Question

A variable force of 5$$x^{-2}$$ pounds moves an object along a straight line when it is $$x$$ feet from the origin. Calculate the work done in moving the object from $$x=1$$ ft to $$x=10 \mathrm{ft.}$$

Answer

**step1 Understand Work Done by a Variable Force**

When a force is not constant but changes with position, like in this problem where the force depends on the distance $$x$$, we need a special method to calculate the work done. Work is generally defined as force multiplied by distance. For a variable force, we effectively sum up the tiny amounts of work done over very small distances. This sum is represented by a mathematical operation called integration.

$$W = \int_{a}^{b} F(x) dx$$

Here, $$W$$ is the total work done, $$F(x)$$ is the variable force function, $$a$$ is the starting position, and $$b$$ is the ending position.

**step2 Identify Given Values**

From the problem statement, we need to identify the force function and the range over which the object is moved. These values will be substituted into our work formula.

$$F(x) = 5x^{-2}$$

The starting position is $$a=1$$ foot and the ending position is $$b=10$$ feet.

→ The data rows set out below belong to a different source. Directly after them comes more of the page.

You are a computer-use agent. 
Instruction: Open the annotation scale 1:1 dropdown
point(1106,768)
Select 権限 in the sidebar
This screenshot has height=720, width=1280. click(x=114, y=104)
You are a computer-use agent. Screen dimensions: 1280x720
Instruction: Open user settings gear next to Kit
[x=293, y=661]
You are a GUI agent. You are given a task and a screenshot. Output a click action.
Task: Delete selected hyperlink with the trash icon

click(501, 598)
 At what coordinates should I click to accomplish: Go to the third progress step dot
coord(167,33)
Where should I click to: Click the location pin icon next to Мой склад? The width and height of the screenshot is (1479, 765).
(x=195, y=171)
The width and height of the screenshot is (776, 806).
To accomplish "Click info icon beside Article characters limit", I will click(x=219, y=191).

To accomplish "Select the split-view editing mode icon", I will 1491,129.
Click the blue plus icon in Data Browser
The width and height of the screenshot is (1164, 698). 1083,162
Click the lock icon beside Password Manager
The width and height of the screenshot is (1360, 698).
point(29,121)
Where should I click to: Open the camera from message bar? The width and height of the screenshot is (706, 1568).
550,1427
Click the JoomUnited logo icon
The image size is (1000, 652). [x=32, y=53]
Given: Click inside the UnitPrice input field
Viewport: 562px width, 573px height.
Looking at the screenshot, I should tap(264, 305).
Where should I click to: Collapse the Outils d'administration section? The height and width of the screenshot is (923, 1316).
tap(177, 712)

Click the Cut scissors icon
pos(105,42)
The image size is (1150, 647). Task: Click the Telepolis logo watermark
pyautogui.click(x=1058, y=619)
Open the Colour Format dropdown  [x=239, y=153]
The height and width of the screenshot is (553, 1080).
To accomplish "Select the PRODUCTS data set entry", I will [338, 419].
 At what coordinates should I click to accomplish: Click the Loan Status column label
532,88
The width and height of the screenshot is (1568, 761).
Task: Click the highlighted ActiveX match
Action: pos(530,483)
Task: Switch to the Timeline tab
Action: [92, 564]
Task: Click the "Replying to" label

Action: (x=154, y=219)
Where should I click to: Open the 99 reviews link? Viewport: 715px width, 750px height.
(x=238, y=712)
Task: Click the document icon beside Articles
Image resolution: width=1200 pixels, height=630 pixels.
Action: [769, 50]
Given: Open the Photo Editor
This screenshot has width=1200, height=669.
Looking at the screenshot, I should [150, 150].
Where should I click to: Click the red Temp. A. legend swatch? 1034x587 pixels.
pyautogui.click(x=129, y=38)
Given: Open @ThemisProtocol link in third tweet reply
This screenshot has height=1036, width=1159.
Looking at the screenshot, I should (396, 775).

**step3 Calculate the Work Done using Integration**

Now, we substitute the force function and the limits of integration into the work formula. To perform the integration, we use the power rule for integrals, which states that the integral of $$x^n$$ is $$ \frac{x^{n+1}}{n+1} $$. In this case, for $$x^{-2}$$, the integral will be $$ \frac{x^{-2+1}}{-2+1} = \frac{x^{-1}}{-1} = -x^{-1} = -\frac{1}{x} $$.

$$W = \int_{1}^{10} 5x^{-2} dx$$

$$W = 5 \times \left[ -\frac{1}{x} \right]_{1}^{10}$$

Next, we evaluate the expression at the upper limit (10) and subtract its value at the lower limit (1).

$$W = 5 \times \left( -\frac{1}{10} - \left(-\frac{1}{1}\right) \right)$$

$$W = 5 \times \left( -\frac{1}{10} + 1 \right)$$

$$W = 5 \times \left( \frac{10}{10} - \frac{1}{10} \right)$$

$$W = 5 \times \left( \frac{9}{10} \right)$$

$$W = \frac{45}{10}$$

$$W = 4.5$$

The unit of work is foot-pounds (ft-lb) because the force is given in pounds and the distance is in feet.